**EXERCISE REQUIREMENTS**
Below are lines of data, and only some are wanted. Please repeat exactly those from the line that has "Viewport: 1920px width, 1304px height." through the line that has "You are a computer-use agent. 1920x1080".
● ● ● ● ● ● ●
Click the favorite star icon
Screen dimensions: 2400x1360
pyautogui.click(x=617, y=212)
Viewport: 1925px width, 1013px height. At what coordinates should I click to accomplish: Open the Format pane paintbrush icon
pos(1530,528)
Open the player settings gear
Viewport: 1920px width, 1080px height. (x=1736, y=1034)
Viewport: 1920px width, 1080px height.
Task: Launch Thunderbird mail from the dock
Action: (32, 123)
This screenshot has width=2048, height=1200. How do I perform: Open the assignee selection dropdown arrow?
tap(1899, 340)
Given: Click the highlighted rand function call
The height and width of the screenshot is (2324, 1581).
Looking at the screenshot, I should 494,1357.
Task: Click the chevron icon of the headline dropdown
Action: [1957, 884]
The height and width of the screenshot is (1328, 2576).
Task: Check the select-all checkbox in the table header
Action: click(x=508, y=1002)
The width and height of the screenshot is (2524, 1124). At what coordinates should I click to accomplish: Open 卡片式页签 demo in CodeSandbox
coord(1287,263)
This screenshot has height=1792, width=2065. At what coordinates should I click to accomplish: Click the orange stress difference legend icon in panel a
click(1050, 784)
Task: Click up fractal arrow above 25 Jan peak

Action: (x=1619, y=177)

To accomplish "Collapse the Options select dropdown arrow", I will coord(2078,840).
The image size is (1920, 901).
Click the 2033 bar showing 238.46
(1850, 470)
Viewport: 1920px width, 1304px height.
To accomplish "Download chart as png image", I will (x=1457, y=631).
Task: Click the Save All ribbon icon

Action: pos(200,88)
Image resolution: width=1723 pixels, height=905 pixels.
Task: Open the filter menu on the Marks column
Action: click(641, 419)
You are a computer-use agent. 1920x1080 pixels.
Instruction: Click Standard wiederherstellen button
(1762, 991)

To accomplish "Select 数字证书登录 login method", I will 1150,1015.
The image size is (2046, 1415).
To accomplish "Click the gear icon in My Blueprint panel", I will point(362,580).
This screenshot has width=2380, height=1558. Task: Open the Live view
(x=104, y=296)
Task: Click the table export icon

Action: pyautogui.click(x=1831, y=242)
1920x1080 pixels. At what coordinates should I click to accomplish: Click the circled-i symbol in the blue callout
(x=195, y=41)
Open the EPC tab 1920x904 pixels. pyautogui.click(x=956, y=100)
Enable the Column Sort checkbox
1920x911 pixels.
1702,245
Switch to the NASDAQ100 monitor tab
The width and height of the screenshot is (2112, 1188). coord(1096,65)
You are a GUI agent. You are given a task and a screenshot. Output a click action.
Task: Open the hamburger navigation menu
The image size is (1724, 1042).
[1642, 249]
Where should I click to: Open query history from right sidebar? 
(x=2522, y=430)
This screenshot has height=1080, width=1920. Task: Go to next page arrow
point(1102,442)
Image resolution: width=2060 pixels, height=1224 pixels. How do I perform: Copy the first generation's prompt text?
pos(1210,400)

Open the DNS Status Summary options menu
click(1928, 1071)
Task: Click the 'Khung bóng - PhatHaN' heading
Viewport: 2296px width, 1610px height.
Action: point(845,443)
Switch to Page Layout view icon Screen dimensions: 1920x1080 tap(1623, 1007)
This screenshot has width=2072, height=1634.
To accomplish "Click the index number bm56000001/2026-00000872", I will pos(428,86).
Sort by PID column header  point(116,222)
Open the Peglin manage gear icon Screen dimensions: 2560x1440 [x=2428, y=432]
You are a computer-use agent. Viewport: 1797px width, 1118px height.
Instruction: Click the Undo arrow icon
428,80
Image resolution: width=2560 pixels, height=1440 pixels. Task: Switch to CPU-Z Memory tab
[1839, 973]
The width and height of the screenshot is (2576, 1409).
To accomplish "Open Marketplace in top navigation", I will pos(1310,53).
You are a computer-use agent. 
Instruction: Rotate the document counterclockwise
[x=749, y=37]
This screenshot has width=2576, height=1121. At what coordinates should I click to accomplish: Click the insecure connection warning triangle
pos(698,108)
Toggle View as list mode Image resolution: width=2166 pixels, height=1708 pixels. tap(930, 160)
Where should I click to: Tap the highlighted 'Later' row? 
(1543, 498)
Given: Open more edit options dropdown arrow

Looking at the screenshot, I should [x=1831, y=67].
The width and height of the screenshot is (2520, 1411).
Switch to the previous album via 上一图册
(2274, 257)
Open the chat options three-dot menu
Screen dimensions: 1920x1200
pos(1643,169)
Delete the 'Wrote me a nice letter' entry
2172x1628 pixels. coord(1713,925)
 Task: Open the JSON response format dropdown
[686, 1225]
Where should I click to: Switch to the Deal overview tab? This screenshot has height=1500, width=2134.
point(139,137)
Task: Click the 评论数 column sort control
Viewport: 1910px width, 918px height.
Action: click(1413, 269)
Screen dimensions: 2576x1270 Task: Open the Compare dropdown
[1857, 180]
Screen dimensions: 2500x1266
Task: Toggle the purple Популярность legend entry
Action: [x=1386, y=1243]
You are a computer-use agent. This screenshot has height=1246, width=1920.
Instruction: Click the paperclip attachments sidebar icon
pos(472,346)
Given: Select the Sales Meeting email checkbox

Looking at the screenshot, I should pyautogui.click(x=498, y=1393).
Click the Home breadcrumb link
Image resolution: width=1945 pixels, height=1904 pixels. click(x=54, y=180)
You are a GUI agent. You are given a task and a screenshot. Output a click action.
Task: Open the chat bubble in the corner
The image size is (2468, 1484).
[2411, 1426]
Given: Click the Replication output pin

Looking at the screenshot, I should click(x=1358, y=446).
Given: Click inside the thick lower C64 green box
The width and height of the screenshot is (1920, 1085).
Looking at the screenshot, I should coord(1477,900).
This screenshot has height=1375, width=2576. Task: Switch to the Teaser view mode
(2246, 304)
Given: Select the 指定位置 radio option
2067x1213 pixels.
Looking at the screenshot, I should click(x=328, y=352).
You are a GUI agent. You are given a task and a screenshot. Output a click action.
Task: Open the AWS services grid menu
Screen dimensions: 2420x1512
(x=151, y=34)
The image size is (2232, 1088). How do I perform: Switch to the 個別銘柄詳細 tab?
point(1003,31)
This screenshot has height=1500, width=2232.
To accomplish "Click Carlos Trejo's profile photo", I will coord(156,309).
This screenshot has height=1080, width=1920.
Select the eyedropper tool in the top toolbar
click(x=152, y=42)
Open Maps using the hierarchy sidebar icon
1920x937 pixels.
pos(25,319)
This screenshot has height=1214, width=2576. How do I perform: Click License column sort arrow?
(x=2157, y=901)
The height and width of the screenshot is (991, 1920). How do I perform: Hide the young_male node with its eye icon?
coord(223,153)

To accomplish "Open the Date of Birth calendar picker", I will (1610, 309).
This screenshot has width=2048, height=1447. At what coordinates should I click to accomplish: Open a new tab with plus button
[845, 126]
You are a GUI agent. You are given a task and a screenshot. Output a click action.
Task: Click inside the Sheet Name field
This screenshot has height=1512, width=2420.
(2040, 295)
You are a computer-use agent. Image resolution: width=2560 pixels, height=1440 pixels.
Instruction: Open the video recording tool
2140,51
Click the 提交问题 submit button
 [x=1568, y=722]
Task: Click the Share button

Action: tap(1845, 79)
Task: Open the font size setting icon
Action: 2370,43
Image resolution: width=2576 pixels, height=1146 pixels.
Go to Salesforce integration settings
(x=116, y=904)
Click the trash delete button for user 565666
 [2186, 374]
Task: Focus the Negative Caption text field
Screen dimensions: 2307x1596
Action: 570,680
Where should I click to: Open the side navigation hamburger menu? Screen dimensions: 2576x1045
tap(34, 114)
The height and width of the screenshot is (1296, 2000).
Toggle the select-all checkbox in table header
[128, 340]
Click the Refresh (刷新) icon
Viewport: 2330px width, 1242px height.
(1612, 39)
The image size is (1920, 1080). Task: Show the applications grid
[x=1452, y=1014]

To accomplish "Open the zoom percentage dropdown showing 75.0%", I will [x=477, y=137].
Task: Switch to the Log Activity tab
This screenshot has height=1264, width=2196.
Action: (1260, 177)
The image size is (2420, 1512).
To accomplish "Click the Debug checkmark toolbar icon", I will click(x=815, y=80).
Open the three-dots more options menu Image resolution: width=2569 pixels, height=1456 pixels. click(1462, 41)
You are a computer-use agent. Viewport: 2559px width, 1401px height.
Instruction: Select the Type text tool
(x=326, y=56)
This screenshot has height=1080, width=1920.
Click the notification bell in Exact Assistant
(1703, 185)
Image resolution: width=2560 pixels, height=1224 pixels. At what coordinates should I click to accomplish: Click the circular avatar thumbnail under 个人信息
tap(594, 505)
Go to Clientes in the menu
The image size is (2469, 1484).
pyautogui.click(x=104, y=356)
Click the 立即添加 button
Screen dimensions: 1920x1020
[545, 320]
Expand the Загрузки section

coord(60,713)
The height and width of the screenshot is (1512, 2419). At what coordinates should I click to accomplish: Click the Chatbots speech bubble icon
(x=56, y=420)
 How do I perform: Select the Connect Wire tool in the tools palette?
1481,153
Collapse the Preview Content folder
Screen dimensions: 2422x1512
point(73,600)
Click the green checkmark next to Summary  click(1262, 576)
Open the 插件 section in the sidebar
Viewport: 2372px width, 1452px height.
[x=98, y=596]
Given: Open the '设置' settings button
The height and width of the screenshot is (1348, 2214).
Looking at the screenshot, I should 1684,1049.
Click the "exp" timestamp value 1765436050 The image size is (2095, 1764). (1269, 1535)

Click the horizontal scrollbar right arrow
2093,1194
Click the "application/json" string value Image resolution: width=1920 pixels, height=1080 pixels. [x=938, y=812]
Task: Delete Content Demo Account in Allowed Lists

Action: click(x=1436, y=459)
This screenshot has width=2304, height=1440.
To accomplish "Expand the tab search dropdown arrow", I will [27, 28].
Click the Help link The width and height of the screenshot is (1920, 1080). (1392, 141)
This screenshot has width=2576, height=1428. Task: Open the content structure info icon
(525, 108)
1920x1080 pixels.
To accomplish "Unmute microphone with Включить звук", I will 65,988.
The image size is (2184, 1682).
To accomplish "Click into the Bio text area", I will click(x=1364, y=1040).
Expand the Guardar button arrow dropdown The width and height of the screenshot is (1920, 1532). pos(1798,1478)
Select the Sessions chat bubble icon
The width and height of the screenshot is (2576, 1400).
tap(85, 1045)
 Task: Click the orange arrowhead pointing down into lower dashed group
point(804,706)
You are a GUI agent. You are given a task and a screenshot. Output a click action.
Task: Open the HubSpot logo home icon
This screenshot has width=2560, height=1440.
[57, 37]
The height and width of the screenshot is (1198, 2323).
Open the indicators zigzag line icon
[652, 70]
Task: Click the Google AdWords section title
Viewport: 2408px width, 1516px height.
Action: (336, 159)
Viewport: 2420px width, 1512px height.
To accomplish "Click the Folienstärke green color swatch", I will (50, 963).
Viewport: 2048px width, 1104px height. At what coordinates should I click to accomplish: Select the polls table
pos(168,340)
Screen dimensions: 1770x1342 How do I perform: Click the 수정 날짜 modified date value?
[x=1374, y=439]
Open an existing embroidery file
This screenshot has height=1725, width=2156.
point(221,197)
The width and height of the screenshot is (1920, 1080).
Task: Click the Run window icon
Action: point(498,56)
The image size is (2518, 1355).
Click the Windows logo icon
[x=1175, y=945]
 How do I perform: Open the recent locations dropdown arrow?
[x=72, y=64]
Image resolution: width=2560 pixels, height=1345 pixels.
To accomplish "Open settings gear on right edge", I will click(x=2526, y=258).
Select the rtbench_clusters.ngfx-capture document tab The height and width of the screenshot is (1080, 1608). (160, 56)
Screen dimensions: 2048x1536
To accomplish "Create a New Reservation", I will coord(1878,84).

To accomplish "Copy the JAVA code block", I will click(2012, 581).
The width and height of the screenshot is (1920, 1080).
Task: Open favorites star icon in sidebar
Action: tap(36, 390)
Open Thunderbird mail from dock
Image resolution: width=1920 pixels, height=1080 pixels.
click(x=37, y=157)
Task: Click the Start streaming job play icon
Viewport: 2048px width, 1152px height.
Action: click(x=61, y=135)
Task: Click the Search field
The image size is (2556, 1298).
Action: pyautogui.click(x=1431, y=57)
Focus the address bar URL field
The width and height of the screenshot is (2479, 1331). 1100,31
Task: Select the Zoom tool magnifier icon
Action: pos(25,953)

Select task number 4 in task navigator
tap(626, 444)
● ● ● ● ● ● ●
**EXERCISE RESPONSE**
Viewport: 1920px width, 1304px height.
To accomplish "Download chart as png image", I will (x=1457, y=631).
Task: Click the Save All ribbon icon

Action: pos(200,88)
Image resolution: width=1723 pixels, height=905 pixels.
Task: Open the filter menu on the Marks column
Action: click(641, 419)
You are a computer-use agent. 1920x1080 pixels.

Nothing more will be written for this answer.